== Task inputs

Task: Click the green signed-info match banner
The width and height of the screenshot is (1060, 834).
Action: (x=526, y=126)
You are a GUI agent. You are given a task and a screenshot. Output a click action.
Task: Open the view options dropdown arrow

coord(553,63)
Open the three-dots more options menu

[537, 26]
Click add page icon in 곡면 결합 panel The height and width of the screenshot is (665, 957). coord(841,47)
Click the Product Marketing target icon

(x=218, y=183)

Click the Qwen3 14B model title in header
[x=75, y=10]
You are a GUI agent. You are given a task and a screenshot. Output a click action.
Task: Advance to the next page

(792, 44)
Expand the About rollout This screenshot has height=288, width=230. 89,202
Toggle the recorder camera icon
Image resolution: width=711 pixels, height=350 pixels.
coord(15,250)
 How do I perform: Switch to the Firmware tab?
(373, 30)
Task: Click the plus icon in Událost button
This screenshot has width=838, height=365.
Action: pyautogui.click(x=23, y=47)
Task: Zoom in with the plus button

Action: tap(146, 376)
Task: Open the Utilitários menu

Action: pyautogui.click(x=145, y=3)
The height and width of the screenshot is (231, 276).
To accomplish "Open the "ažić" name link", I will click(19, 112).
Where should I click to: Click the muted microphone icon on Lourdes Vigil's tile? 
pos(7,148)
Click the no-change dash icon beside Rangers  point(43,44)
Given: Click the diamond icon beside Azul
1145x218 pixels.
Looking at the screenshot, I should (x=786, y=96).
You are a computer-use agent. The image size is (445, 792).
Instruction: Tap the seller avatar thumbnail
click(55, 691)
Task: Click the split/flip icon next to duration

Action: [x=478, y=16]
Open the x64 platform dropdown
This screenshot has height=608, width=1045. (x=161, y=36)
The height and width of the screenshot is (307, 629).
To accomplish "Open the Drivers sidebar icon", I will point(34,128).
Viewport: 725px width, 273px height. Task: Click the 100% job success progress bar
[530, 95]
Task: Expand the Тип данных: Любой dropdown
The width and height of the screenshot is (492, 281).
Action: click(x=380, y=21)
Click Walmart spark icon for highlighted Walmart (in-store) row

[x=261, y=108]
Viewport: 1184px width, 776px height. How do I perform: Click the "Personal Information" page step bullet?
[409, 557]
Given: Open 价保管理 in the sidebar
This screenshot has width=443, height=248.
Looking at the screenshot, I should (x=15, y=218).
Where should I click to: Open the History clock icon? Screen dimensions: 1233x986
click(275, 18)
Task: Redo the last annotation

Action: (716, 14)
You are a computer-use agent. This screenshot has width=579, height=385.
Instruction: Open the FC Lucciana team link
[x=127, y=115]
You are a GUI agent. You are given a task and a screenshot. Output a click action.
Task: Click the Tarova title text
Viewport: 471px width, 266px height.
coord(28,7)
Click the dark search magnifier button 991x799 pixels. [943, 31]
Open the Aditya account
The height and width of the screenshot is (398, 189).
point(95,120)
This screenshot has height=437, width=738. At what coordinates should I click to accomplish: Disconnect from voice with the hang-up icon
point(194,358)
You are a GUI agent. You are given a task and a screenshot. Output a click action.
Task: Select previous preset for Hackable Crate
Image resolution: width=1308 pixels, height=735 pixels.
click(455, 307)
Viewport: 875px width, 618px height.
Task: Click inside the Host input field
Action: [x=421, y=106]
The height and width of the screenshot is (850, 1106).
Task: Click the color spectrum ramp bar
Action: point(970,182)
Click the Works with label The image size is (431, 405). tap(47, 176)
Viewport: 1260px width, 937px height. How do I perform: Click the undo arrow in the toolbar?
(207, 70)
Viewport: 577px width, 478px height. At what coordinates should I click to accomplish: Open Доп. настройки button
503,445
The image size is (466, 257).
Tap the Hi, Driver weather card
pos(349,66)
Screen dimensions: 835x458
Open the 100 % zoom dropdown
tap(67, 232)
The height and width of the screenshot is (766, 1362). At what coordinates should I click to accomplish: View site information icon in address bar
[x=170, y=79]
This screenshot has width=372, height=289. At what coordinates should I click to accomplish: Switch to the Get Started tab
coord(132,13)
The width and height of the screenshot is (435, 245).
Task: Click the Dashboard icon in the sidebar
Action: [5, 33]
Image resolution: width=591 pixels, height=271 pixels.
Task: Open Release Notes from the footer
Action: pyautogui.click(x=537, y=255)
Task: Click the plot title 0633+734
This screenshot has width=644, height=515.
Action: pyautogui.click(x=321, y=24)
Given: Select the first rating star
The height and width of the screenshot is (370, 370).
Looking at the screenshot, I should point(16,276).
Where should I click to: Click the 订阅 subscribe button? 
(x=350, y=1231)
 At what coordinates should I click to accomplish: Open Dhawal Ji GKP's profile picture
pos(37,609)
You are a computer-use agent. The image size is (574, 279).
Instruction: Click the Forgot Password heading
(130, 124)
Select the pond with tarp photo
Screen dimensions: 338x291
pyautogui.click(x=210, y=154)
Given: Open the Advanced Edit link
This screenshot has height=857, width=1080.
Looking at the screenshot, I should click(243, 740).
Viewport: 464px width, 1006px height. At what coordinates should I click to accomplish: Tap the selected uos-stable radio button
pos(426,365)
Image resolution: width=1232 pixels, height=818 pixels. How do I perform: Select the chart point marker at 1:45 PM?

====

Problem to solve:
Return, unchanged, the run of lines above that opens with the line containing "This screenshot has width=443, height=248." and closes with the line containing "You are a computer-use agent. This". Include both.

Answer section:
This screenshot has width=443, height=248.
Looking at the screenshot, I should (x=15, y=218).
Where should I click to: Open the History clock icon? Screen dimensions: 1233x986
click(275, 18)
Task: Redo the last annotation

Action: (716, 14)
You are a computer-use agent. This screenshot has width=579, height=385.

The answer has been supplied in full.